Dr. ISONO, Erika (Division of Molecular Cell Biology, Visiting Professor / University of Konstanz, Germany, Professor)

2024. 10. 15 (Tue) 14:30 ~ 15:30

Meeting Room (111-112), 1F NIBB bldg.

MIWA, Tomoki (Technical Division, ex7655, miwa@nibb.ac.jp)

Plants must adapt their growth and development to the changing environment and cope with various stress conditions. An appropriate response to abiotic stresses, such as salt or high temperature, is crucial for survival, as failure to do so can result in proteotoxic stresses, which can have severe consequences. Ubiquitin-mediated selective protein degradation, which encompasses proteosomal-, endosomal-, and autophagosomal pathways, represents a pivotal mechanism regulating rapid cellular adaptation. While ubiquitylating enzymes (writers) primarily determine protein fate, deubiquitylating enzymes (DUBs/erasers) and ubiquitin binding proteins (readers), including subunits of the endosomal sorting complex required for transport (ESCRT), can also regulate protein functions and stability. Recent studies have shown that, in addition to its function in the endosomal pathway, ESCRT components have a versatile role in membrane fission events.
 
The focus of our research is on the factors that modulate the ubiquitin code during endosomal and autophagosomal degradation processes.

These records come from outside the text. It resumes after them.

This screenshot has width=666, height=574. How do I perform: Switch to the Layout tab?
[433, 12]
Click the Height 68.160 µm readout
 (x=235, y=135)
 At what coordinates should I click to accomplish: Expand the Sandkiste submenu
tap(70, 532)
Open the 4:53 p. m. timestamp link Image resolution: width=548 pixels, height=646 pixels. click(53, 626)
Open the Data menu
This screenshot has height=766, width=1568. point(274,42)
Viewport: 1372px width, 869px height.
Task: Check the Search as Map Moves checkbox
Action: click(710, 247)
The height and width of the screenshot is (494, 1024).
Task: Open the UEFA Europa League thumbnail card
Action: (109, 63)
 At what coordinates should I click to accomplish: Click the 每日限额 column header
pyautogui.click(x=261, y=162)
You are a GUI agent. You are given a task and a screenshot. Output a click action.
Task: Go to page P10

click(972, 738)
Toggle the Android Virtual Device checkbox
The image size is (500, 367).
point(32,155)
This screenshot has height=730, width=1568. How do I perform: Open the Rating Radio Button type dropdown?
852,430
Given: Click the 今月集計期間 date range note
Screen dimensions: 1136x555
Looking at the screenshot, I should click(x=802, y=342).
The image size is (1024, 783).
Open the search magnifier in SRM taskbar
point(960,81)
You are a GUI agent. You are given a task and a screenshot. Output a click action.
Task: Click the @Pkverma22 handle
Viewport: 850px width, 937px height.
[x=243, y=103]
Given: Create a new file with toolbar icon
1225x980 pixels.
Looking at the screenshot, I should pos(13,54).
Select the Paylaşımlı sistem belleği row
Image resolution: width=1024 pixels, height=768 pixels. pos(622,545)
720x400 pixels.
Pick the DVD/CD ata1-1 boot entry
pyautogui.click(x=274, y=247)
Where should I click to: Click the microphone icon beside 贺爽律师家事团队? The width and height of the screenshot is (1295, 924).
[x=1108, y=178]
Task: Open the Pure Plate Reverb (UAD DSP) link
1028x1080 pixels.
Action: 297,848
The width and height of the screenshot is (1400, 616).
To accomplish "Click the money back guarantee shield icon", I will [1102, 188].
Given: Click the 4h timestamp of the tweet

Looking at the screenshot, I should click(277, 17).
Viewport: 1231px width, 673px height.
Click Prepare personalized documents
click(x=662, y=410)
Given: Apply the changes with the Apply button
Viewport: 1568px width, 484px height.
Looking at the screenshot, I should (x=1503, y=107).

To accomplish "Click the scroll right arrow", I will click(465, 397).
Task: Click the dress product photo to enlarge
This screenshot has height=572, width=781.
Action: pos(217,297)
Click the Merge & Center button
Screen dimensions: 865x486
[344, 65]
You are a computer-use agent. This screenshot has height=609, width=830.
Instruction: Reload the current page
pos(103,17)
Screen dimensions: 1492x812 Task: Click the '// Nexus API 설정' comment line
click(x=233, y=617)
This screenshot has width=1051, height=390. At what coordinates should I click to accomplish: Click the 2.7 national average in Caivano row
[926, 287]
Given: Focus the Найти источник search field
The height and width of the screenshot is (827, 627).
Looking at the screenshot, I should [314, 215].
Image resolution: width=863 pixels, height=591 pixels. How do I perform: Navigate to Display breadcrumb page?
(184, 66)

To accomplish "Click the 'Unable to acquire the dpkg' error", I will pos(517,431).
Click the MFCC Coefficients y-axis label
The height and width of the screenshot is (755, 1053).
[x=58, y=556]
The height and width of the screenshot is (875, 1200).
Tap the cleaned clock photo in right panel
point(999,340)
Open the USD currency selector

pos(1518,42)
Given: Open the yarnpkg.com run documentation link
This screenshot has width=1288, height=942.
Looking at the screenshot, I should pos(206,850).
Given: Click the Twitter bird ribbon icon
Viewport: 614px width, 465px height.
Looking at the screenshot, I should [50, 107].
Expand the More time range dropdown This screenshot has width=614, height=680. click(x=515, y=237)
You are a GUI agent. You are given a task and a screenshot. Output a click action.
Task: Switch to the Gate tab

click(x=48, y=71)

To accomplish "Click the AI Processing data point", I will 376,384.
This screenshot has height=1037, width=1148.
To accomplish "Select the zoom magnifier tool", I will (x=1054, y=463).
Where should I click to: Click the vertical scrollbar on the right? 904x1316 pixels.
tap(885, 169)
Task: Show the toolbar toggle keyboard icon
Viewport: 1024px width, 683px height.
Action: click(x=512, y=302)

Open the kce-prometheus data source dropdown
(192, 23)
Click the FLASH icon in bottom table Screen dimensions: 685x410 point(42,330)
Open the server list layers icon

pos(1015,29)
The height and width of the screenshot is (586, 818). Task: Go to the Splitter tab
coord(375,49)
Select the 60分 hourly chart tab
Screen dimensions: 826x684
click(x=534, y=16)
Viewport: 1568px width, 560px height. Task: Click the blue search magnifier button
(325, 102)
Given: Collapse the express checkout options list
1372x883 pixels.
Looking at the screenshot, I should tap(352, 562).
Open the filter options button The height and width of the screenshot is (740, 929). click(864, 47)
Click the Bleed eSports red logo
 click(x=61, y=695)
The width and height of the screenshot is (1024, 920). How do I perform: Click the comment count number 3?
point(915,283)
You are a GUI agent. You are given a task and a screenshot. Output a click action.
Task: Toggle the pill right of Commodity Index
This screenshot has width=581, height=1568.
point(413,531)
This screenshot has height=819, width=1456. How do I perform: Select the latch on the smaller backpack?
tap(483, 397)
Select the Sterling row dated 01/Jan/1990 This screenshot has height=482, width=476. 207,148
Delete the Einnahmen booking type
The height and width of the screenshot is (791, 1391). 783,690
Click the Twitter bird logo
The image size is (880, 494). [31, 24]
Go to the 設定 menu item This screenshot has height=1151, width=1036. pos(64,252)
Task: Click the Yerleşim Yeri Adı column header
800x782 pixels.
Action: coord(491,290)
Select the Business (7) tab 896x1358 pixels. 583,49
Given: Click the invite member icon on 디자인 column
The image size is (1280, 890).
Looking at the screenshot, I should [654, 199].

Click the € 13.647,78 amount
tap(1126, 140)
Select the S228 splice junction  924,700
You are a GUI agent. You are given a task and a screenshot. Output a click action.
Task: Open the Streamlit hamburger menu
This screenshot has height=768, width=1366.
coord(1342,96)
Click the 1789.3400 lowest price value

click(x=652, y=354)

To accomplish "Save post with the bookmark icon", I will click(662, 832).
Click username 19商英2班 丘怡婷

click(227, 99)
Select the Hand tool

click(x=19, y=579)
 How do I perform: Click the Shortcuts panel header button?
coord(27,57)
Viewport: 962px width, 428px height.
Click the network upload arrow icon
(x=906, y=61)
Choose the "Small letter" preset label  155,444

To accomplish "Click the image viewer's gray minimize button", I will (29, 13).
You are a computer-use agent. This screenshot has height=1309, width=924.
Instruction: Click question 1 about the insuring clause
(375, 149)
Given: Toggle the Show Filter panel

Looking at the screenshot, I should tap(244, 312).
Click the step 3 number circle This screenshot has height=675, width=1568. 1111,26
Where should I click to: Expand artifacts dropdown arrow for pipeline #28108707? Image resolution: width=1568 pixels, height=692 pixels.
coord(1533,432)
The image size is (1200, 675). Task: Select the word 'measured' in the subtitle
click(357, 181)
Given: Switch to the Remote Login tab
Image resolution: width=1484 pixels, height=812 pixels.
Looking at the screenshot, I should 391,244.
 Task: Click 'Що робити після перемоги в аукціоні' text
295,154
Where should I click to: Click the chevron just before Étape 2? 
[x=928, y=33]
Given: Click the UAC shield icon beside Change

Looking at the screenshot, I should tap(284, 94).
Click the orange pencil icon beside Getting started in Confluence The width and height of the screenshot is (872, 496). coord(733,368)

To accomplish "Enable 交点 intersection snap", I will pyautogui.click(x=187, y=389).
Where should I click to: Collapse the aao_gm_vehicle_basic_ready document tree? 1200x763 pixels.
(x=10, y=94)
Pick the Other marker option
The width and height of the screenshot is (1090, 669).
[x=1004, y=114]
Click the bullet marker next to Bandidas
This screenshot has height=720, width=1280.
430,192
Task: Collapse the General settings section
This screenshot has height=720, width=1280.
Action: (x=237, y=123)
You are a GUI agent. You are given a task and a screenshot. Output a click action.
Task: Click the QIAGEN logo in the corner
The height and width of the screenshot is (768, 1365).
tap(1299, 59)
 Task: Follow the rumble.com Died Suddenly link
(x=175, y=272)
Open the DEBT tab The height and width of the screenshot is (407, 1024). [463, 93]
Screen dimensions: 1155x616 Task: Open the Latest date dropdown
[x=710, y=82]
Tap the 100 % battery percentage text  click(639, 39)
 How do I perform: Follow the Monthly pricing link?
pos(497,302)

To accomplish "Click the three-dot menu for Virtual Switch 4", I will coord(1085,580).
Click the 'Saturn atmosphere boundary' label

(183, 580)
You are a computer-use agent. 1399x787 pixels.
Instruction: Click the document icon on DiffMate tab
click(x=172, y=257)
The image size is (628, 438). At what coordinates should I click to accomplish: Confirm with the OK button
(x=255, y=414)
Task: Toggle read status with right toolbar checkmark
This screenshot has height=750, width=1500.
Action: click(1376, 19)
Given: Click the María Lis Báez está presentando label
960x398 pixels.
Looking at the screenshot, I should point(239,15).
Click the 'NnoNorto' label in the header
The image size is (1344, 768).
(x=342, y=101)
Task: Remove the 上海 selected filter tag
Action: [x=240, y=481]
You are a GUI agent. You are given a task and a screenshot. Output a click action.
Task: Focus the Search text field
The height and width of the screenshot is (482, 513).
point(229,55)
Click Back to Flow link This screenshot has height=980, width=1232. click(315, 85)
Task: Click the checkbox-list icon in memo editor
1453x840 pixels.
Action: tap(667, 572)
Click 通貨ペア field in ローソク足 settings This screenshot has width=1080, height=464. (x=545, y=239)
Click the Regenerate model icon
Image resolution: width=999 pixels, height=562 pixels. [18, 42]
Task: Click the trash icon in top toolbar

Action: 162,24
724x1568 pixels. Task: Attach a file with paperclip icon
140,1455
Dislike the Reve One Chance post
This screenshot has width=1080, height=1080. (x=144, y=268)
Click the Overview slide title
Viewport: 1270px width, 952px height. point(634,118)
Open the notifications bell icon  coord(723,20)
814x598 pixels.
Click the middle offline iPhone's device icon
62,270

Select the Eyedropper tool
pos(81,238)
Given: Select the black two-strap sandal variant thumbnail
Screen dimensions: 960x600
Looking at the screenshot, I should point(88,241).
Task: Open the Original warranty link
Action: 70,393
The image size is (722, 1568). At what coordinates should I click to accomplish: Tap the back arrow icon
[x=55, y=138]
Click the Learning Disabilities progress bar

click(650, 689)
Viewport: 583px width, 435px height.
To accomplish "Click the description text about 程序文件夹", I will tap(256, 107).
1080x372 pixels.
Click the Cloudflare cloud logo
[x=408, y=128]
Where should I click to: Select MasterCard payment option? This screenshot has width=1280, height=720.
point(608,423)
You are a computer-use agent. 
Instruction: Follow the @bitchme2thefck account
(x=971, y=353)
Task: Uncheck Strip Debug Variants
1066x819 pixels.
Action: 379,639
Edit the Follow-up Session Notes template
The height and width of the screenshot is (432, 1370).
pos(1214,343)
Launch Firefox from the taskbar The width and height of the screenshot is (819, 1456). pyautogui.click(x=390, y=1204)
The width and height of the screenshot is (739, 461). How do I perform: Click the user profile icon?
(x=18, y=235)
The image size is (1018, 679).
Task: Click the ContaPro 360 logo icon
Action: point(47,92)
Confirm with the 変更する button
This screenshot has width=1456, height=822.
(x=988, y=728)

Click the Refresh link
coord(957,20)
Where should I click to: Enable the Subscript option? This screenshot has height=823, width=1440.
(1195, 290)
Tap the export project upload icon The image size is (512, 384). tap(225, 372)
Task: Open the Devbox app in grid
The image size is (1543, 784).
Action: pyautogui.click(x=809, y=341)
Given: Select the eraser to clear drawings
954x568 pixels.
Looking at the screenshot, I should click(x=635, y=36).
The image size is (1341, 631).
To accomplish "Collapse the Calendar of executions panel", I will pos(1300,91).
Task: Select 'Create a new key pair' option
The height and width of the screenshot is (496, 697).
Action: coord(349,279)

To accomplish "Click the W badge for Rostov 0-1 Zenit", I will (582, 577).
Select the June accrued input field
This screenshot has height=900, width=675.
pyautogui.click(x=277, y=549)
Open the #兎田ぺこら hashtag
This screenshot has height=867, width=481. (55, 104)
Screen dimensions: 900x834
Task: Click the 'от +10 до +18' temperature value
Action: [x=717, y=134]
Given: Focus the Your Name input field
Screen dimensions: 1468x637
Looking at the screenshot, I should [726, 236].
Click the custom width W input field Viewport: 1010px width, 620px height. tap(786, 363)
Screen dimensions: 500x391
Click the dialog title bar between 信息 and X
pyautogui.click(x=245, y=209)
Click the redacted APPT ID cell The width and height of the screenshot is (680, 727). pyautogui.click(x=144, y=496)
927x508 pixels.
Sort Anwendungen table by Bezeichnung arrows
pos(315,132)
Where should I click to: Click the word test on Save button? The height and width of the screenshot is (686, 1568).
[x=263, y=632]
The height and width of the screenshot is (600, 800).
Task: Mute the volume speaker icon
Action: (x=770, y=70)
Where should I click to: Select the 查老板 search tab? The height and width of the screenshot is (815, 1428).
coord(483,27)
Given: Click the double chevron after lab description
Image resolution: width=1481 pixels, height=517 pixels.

To this end, we employ a diverse range of methods from cell biology, protein biochemistry, molecular genetics, and biophysical chemistry. Our objective is to elucidate the intricate orchestration of posttranslational modifications, liquid-liquid phase separation of biomolecules, as well as protein-lipid interactions and membrane remodelling in cellular stress responses.